At I.18.479–480, we saw a crossover between the artistic worlds of metalworking and weaving. The metalwork of Hephaistos in manufacturing the Shield of Achilles was metaphorized as the pattern-weaving of fabric. There is a comparable crossover here at I.18.590, where the word poikillein ‘pattern-weave’ refers to the metalwork performed by the god Hephaistos in making the Shield of Achilles. Here I epitomize my relevant analysis in HC C§15, where I focus on a comparable crossover in the case of Virgil’s Shield of Aeneas in Aeneid 8. I start by focusing on arma ‘armor, arms’, which is the first word at Aeneid 8.616. To be compared is the beginning of the epic, at Aeneid 1.1: arma virumque cano ‘armor I sing, and the man’. When we read Aeneid 8.616, where the narrative refers to the arma ‘armor’ of Aeneas, the description of this hero’s Shield as a shield has not yet happened. So far, only the armor in general is being described. But there is more to it: the word arma ‘armor’ at Aeneid 8.616, by way of cross-referring to the initial use of arma at Aeneid 1.1, stands metonymically for the whole epic, not only for the ‘armor’ of Aeneas. The arma ‘armor’ at the beginning of Aeneid 1.1 can apply at Aeneid 8.616 if we understand the deployment of arma at Aeneid 1.1 as a masterstroke of metonymy. On metonymy, see the inventory of Words and Ideas. What is being signaled by the arma at Aeneid 8.616 is a description of the Shield that becomes coextensive with the overall narration of the epic that is the Aeneid in its entirety.

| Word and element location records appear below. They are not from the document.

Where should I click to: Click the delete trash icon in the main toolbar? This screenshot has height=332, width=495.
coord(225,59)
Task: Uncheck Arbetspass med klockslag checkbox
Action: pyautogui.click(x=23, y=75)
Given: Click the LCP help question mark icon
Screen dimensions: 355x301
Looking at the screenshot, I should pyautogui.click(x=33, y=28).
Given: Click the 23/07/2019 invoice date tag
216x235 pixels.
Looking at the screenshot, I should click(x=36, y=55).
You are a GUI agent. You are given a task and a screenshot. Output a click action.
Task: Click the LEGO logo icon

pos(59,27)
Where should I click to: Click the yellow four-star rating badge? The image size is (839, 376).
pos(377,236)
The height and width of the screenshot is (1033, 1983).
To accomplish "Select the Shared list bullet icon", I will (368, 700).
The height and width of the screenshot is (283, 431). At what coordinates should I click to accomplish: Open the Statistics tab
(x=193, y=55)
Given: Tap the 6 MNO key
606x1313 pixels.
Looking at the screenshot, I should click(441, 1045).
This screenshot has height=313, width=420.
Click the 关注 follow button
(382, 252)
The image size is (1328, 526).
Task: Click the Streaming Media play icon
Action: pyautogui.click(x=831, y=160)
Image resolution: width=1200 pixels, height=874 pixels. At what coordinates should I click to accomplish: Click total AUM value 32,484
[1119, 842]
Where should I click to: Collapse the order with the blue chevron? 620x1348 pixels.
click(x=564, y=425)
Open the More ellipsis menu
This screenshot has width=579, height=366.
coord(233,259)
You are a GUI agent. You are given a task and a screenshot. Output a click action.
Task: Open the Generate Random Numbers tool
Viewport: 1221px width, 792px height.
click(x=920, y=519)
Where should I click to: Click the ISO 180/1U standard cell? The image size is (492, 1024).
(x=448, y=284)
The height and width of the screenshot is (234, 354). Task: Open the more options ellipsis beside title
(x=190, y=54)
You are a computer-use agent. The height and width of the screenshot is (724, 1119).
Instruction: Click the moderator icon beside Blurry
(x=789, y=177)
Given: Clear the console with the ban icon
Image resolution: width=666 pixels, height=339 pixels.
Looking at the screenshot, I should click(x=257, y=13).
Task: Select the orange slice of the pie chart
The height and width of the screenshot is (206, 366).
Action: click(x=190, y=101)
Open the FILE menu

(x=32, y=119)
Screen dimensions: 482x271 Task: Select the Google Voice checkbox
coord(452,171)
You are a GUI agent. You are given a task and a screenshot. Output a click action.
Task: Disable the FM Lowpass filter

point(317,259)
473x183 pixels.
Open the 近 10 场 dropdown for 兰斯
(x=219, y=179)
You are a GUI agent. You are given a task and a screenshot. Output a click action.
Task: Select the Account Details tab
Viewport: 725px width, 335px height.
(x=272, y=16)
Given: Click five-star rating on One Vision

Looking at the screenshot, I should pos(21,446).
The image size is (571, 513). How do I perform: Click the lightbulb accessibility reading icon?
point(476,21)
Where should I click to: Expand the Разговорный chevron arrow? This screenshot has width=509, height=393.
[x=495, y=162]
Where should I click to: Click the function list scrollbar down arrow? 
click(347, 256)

But when the actual description of the Shield begins at Aeneid 8.625, the wording makes it clear that this description defies any immediate narration: clipei non enarrabile textum ‘the shield, the weaving [textus] of which is beyond all power to narrate’. To describe the cosmic power of the Shield’s meaning will require an overall epic narration, from beginning to end, which cannot be successful until the story is fully told. Such a narration calls for a metaphor to substitute for the narration: instead of a tale that is being told, the narration is reconfigured as a ‘web’ that is being woven, a textus. The story has to be told from beginning to end, just as a web has to be woven from beginning to end.